**課題文**
----------------

2017年08月
2017年08月25日
2017年8月25日 ·
お袋の寝息が聞こえる夜が何日か続いています。そろそろ1週間くらいだと思います。
きのうは僕も妻も仕事だったので、学童を休んでいる娘と二人で留守番を頼むことになりました。朝娘を呼び、ご飯がジャーにあることと海苔が食器棚の一番下の引き出しに入っていることを伝えて、いいかい、お昼はツギちゃんに海苔巻き作ってもらいなよ、ちゃんと教えてあげてやってもらいな。ツギちゃんはおばあちゃんなんだから、頼むねと言いました。娘はなんとなく分かったような程度の返事をしましたが案の定というかなんというか、どういう経緯か分かりませんが、どうも娘が自分で海苔巻きをつくったらしく、夜勤に出かける妻が写真をつけてLINEでそのことを教えてくれました。

----------------

**データ資料**

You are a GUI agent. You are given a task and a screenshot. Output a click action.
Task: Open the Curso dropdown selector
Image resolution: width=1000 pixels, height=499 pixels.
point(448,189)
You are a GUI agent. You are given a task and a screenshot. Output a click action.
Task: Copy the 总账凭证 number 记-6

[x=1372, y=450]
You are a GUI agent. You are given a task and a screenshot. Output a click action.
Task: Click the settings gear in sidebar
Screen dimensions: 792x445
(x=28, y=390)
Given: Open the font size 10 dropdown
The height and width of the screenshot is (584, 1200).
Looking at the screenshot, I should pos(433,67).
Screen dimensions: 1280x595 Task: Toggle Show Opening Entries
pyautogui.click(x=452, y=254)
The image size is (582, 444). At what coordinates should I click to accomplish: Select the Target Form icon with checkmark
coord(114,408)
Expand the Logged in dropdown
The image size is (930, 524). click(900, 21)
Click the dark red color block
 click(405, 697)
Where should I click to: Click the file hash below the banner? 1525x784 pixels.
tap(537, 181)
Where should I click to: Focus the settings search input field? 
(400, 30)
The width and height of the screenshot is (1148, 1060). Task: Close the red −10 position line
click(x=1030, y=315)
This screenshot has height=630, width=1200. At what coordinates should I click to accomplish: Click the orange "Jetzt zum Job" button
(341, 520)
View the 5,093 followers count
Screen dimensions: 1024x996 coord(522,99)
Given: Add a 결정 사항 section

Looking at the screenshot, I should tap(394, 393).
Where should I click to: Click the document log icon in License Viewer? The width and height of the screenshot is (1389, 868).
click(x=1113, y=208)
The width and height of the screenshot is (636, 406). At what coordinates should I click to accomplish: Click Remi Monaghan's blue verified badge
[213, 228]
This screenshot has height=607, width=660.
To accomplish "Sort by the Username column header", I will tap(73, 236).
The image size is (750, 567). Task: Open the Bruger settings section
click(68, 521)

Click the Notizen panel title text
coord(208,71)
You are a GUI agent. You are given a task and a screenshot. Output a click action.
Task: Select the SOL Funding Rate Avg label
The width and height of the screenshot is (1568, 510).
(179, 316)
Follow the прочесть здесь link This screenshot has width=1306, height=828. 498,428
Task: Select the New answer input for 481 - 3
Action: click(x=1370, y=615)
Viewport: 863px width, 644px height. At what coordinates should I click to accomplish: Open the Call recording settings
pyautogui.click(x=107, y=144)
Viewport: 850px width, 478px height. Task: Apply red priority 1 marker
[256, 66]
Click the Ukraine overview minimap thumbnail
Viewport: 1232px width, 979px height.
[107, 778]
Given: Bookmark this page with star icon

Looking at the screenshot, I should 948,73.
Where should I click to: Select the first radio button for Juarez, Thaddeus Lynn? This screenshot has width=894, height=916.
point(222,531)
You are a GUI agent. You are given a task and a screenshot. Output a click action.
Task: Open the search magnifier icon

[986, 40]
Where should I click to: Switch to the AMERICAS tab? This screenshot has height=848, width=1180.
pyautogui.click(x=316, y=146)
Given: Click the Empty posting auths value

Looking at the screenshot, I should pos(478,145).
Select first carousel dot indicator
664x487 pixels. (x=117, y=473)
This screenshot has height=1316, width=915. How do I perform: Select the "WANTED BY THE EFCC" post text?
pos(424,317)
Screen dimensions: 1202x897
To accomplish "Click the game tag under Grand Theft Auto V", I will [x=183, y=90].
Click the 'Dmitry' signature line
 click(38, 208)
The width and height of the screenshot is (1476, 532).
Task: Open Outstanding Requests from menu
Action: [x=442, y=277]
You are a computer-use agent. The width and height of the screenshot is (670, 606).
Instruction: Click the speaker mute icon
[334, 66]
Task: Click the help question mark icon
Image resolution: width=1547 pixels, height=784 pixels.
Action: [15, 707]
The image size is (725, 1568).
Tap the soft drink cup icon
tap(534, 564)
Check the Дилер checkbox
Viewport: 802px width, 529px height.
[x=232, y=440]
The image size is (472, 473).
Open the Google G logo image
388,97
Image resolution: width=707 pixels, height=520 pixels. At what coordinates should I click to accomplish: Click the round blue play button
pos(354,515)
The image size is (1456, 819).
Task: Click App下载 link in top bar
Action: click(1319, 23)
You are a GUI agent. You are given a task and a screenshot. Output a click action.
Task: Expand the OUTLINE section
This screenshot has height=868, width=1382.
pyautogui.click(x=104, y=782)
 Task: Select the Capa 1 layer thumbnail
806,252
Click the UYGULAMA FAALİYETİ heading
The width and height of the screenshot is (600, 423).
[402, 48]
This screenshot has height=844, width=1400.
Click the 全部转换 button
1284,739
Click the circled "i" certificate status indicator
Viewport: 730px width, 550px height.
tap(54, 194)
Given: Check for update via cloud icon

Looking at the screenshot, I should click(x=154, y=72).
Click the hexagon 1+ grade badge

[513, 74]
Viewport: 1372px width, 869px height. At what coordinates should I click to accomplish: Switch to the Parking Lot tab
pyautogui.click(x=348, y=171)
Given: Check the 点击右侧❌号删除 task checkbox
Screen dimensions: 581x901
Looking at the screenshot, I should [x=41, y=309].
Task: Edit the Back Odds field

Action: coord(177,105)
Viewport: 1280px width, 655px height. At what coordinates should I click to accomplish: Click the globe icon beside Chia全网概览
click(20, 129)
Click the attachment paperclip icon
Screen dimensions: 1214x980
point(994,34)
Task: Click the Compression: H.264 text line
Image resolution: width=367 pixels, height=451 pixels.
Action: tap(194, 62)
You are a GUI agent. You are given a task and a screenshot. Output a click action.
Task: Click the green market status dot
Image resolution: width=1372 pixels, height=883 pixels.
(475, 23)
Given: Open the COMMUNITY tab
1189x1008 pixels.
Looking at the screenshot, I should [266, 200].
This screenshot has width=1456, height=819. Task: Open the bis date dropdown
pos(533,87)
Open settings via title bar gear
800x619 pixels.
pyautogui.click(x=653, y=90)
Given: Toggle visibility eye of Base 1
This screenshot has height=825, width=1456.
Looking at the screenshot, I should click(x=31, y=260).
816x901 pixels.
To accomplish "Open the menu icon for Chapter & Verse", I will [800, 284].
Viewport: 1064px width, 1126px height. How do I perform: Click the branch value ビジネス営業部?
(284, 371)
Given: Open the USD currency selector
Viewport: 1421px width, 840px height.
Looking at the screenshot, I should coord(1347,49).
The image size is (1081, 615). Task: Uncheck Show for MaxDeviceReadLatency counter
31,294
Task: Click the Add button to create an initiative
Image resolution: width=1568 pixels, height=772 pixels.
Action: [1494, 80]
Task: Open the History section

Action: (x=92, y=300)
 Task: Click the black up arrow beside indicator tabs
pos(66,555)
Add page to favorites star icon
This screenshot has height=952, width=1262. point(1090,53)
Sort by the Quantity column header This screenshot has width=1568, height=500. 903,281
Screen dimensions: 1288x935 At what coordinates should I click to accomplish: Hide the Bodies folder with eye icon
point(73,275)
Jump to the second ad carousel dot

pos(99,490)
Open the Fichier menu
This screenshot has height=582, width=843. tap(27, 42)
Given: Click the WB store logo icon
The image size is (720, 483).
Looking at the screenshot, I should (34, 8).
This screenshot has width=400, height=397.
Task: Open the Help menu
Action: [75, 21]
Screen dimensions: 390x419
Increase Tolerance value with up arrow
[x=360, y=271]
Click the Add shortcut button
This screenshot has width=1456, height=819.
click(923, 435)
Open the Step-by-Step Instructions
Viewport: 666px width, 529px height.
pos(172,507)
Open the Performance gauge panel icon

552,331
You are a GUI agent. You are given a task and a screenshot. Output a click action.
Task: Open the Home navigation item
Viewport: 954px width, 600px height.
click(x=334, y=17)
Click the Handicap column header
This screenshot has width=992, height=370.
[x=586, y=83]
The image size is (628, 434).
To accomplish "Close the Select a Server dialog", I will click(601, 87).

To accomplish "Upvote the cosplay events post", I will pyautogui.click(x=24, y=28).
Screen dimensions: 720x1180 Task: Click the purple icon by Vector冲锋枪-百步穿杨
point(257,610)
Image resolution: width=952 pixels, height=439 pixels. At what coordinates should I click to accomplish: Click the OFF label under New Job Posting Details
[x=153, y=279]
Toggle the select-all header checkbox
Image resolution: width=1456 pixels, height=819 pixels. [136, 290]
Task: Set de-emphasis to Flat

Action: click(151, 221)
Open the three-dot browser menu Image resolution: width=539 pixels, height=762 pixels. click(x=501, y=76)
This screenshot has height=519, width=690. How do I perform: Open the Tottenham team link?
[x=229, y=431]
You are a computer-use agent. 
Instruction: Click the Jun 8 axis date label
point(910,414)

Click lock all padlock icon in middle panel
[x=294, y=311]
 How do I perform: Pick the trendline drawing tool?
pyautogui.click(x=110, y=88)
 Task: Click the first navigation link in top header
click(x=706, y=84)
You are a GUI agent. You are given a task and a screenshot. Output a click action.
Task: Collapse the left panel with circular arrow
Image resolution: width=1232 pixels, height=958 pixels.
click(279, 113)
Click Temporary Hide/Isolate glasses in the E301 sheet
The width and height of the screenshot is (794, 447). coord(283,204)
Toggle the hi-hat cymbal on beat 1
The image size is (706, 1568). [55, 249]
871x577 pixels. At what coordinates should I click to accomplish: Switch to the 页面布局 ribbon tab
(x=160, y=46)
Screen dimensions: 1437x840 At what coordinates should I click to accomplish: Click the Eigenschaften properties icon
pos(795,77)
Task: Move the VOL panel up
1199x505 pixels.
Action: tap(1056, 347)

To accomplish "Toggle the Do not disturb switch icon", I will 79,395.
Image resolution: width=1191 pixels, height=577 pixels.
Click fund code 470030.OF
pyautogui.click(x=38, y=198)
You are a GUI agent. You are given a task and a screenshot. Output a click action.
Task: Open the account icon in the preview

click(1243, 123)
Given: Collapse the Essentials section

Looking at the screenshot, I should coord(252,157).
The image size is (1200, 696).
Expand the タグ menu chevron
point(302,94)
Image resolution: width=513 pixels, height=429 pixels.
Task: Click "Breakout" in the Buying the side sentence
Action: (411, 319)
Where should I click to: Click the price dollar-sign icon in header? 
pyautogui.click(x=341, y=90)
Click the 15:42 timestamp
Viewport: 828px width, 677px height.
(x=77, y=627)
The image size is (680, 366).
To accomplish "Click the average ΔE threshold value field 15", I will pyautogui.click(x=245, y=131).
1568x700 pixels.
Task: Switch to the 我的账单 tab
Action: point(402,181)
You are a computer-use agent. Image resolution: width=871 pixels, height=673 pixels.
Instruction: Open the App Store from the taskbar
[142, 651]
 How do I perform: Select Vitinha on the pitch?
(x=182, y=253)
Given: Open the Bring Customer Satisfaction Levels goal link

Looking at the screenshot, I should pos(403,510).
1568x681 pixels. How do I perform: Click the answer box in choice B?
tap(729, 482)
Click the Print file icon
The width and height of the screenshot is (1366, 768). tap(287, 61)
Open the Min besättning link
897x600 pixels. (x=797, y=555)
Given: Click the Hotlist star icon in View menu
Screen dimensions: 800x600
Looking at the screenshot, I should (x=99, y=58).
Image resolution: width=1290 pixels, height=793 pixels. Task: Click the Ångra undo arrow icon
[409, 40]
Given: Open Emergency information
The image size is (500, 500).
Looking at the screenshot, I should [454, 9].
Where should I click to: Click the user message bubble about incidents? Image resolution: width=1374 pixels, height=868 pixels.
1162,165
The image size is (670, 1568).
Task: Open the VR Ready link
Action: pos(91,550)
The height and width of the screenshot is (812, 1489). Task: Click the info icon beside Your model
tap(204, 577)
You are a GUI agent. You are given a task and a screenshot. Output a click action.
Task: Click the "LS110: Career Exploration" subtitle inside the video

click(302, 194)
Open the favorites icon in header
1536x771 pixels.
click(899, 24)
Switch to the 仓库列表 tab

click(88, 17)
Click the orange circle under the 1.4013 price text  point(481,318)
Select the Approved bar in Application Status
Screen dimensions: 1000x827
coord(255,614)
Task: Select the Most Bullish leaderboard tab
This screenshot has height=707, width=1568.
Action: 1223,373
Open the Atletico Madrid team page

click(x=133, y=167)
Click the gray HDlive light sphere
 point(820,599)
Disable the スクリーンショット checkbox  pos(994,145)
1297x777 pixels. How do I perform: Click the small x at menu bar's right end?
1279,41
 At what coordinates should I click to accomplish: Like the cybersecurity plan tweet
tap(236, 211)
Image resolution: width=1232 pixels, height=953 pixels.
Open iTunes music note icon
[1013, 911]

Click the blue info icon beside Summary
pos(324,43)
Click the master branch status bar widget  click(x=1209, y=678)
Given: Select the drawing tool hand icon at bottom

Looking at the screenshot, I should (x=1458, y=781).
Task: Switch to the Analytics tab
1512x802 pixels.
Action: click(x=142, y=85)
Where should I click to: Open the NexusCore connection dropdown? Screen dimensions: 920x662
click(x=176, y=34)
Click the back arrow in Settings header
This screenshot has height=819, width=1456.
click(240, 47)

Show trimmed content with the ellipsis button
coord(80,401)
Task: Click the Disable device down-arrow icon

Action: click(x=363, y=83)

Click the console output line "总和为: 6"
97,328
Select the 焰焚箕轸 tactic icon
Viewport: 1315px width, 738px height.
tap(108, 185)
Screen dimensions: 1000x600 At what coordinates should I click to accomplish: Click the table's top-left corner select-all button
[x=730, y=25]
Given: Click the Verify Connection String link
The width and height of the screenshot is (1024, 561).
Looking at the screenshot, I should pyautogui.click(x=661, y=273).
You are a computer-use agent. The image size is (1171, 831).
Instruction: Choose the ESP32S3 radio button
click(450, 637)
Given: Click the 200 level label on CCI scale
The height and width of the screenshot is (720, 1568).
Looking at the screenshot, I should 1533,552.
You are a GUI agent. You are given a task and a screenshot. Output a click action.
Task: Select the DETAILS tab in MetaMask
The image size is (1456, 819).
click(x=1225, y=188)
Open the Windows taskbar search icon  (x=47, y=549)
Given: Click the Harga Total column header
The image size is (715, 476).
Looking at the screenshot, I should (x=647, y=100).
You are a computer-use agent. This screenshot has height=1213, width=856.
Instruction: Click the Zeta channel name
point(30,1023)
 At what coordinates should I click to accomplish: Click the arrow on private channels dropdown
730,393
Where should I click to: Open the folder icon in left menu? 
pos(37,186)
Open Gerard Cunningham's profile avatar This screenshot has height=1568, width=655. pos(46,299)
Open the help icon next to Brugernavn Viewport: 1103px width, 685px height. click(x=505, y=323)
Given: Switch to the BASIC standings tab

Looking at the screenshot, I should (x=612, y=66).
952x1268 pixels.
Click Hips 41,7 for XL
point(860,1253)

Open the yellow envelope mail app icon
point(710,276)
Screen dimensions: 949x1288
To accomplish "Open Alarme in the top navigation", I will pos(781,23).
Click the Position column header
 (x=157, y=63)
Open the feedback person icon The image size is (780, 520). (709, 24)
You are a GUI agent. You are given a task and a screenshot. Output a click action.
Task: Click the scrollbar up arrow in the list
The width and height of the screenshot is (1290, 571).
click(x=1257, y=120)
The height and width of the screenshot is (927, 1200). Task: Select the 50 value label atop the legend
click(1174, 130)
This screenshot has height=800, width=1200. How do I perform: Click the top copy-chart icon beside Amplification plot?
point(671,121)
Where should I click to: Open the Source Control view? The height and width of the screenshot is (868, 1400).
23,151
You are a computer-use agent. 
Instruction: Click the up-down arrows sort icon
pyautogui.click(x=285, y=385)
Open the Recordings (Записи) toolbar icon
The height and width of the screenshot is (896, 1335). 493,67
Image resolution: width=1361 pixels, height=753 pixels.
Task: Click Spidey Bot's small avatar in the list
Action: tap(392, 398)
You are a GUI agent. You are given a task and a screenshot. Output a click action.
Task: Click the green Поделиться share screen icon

----------------

**作業内容**
**1.** 課題文で、海苔の置き場所はどこだと伝えられていますか。
**2.** 海苔巻きの話をつづった課題文を、最後の文に続けて書き進めてください。

**本課題の解答**
**1.** 食器棚の一番下の引き出しです。

**2.**
昼めしもそうだったのですが、今日一番の心配は娘の習い事で、あらかじめ弟に、ばあさんが娘と一緒に教室まで歩けるかどうか確認したらたぶん大丈夫だろうと言うので、お袋には今日は娘の送りを頼みました。お袋には何かあったら電話をするように言っておきましたが、出かけの予定の時間を過ぎ到着するはずの時間を過ぎても電話が静かだったので、暑いなか、なんとか二人で行けたかなと少し安心した頃に着信がありました。僕は家に戻って来たよ、なんとか送ってきたよというお袋の声を想像しながらスマホを耳につけました。
「暑くてさあ、疲れちゃってさあ、塾で待ってるから」
なんだまだいるのかよ。
「なんだ、教室にいていいって先生言ってくれたの」
「いやいや下だよ。下で待ってるから。」
「下って外かい?」「そうそうだから待ってるから。」
37度。
なにしてんだよ。
気が付いたら、お袋はそれこそ縁もゆかりもない場所で炎天下、僕を待っていました。
なんでお袋は岡山のこの場所で一人ポツンと暑いなかいるんだろうと不思議になりました。
俺はなにさせてんだろうという風に。
「もう終わるから。行くから。」
「ゆっくりでいいよ。」
すぐ行くよ、なに言ってんだかな。
お袋は建物をL字で囲む煉瓦の塀にちょこんと座っていました。一応ちゃんと帽子、被ってる。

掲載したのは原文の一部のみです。